Canadian Forest Service Publications

Western gall rust dynamics and impact in young lodgepole pine stands in west-central Alberta. 1988. Bella, I.E.; Navratil, S. Canadian Journal of Forest Research 18(11): 1437-1442.

Year: 1988

Available from: Northern Forestry Centre

Catalog ID: 11108

Language: English

Abstract

A sample of 29 405 lodgepole pine (Pinuscontorta Dougl. var. latifolia Engelm.) trees was assessed from 1982 to 1985, and stem analysis data of 75 trees from five heavily infested second-growth stands in the foothills of the Rockies were analyzed to determine the incidence, development, and impact of western gall rust Endocronartiumharknessii (J.P. Moore) Y. Hiratsuka, in relation to age of trees and stand and site factors.

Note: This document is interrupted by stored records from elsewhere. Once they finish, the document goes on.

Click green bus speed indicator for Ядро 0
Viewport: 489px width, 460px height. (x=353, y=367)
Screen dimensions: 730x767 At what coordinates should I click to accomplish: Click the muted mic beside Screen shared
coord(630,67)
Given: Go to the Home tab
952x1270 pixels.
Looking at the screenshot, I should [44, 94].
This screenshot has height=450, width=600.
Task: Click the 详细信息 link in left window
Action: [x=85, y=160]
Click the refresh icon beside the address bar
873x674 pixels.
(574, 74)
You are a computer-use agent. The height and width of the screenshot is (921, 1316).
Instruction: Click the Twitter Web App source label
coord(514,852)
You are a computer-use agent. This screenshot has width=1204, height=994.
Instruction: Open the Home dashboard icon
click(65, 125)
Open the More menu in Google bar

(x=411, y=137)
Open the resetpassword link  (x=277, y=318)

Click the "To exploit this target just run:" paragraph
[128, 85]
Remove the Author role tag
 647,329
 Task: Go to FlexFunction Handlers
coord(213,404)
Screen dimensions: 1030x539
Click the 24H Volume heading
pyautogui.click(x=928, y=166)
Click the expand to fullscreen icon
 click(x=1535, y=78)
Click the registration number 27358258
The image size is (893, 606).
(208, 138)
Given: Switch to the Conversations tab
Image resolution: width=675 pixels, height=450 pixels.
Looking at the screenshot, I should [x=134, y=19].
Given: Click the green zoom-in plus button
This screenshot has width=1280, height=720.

The incidence of western gall rust increased with stand age and time. In stands up to 12 years old, the incidence averaged about 5% and increased rapidly to about 20% at age 20. A rapid increase in incidence over time occurred in younger age-classes. In stands 20 years or older, the incidence of new infection was low. Mortality associated with western gall rust among crop trees was low. There was, however, 30% mortality in an unthinned 22-year-old stand over its life. Impact on growth was highly significant (p < 0.01). In the periods 11–15 years and 16–20 years after the wave of heavy infection, reductions in volume growth of infected crop trees were 15 and 25%, respectively. This loss amounts to 15% of the total volume over the 20-year period during which the stands are affected. Western gall rust incidence was higher (p < 0.01) in stands on east-facing slopes than on south- and north-facing slopes. Stands at elevations between 1200 and 1400 m had the highest incidence. Forest management strategies to reduce the impact of western gall rust are discussed, with emphasis on spacing that includes sanitary removal of infected trees.